═══ SELECTED TEXT ═══
7:43pm Thursday 19th April 2012
© Press Association 2014
A paralysed woman is to become the first to take on the London Marathon in a bionic suit.
Claire Lomas, 32, from Eye Kettleby, near Melton, will be attempting to complete the 26-mile route in her ReWalk suit after being left paralysed from the chest down following a horse riding accident in 2007.
The mother of one will start the race with thousands of others this Sunday and hopes to complete 1.5 miles each day. Celebrities including Gabby Logan and former tennis star Tim Henman will be lending their support by walking a mile each with her along part of the route, while her husband Dan, mother Joyce and 13-month-old daughter Maisie will be cheering her on from the sidelines.
The challenge is expected to take Mrs Lomas several weeks to complete, depending on the weather, and she is hoping to raise more than £50,000 for Spinal Research, a charity which funds medical research around the world to develop reliable treatments for paralysis caused by a broken back or neck.
Taking a break from training in her suit at a clinic in Hull, Mrs Lomas said: "Even standing in it is a challenge. The suit so far has been difficult, challenging and frustrating but it's got better. It's took some getting used to but once you've found your balance it's ok.
"When you've not been used to being upright and you haven't got sensation, you feel vulnerable and you know you can fall so it's about getting confidence on your feet but after spending hours in the suit you can get that."
═══ DATA FOR ANALYSIS ═══
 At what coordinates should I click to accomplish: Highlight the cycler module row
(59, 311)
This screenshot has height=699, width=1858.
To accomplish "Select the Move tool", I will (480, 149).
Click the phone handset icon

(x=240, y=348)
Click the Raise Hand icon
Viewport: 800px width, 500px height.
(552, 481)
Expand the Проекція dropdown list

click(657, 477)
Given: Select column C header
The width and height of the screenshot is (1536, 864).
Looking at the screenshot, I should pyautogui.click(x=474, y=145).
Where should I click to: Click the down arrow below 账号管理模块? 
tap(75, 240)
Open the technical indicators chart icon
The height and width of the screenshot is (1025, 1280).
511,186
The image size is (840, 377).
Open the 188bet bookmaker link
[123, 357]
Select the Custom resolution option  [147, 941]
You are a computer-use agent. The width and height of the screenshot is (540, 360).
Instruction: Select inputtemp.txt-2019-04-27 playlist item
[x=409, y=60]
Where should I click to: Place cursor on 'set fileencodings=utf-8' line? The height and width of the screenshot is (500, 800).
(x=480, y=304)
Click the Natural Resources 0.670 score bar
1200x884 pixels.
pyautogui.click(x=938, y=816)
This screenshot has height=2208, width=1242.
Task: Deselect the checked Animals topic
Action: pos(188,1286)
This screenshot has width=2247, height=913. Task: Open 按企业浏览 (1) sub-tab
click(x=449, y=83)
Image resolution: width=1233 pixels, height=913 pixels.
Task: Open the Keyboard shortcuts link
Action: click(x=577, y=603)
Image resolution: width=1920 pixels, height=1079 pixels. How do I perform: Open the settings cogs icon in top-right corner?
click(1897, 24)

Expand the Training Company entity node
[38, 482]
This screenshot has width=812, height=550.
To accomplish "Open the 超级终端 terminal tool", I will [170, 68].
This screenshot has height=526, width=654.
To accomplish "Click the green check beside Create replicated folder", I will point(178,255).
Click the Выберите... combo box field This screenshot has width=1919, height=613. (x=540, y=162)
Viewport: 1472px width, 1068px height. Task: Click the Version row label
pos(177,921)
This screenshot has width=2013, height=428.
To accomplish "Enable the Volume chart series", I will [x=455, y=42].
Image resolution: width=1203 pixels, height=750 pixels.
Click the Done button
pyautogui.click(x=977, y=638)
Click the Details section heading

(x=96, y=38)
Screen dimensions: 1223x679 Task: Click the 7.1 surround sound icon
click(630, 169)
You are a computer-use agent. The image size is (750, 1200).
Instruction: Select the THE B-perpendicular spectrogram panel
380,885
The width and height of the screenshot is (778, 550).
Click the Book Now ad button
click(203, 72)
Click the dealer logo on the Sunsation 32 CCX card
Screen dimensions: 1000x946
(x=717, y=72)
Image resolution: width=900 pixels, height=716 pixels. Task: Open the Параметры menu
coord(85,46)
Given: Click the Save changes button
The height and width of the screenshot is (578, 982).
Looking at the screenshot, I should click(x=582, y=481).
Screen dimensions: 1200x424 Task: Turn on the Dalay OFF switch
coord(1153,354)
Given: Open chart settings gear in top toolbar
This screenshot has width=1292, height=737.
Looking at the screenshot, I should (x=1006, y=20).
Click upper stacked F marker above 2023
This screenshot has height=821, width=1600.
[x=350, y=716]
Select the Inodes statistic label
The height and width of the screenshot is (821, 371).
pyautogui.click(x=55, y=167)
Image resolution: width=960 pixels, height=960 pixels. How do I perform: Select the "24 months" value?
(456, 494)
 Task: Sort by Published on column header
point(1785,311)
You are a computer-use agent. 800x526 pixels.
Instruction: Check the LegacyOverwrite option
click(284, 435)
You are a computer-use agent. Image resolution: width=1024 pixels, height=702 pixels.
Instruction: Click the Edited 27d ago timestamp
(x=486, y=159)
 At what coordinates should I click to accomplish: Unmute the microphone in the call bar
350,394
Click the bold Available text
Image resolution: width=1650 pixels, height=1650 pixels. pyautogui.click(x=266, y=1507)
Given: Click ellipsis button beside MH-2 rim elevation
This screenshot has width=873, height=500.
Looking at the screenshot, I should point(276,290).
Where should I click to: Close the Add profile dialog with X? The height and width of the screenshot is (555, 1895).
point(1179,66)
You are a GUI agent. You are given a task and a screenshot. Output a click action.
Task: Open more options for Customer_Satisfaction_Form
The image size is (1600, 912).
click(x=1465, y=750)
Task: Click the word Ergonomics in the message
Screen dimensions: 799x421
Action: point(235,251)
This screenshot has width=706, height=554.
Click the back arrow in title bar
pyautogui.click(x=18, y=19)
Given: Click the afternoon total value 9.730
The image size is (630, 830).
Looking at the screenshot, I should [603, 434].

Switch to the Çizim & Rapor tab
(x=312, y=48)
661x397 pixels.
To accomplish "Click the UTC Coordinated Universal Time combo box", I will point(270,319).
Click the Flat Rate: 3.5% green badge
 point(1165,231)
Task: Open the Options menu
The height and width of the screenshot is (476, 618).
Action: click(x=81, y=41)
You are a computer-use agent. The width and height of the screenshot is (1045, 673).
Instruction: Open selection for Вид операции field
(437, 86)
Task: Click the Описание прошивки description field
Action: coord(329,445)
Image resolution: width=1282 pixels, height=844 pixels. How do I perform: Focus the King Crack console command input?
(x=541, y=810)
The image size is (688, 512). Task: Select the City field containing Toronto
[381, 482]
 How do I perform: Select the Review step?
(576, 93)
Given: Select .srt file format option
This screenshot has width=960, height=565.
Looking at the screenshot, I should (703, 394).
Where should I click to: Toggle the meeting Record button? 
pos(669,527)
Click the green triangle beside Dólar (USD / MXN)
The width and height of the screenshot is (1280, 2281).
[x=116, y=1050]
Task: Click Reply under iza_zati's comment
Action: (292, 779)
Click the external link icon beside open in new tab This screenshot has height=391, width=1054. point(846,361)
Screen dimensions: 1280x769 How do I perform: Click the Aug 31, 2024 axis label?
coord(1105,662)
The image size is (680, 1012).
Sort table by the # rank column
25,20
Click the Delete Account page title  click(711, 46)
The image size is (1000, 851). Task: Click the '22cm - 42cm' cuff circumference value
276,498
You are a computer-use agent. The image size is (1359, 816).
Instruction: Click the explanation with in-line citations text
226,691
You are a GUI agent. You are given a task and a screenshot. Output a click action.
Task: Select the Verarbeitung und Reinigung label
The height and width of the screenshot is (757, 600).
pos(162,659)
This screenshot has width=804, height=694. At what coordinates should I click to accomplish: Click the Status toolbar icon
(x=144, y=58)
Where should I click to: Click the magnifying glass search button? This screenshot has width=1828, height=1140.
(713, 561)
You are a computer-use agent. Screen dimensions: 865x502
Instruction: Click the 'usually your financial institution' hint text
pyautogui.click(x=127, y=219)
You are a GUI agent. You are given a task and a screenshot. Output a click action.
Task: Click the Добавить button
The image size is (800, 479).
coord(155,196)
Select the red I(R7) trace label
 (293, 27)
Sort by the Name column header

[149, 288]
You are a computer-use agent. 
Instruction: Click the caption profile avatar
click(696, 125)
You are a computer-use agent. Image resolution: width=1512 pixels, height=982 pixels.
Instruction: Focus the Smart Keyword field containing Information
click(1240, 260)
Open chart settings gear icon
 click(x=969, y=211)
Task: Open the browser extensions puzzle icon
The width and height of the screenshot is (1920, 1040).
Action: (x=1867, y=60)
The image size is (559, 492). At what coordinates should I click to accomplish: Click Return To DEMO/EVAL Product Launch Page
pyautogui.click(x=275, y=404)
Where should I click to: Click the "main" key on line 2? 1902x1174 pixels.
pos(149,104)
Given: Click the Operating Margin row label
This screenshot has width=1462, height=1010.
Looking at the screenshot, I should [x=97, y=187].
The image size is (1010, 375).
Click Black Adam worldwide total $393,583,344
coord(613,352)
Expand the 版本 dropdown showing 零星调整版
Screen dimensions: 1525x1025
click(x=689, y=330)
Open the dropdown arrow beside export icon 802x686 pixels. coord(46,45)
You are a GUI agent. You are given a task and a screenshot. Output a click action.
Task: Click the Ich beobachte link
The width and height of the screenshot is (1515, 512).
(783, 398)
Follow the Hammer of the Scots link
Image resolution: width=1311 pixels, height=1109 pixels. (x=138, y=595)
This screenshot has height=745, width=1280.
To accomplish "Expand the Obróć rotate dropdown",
═══
▸ **WHAT YOU NEED TO DO**
A) According to the marathon article, how much money does Claire Lomas hope to raise, and for which charity?
B) Retype the part of the marathon article starting at "Claire Lomas, 32, from" and ending at "accident in 2007.".
The items are separate material, unrelated to the marathon article.

▸ **EXERCISE ANSWERS**
A) More than £50,000 for Spinal Research.

B)
Claire Lomas, 32, from Eye Kettleby, near Melton, will be attempting to complete the 26-mile route in her ReWalk suit after being left paralysed from the chest down following a horse riding accident in 2007.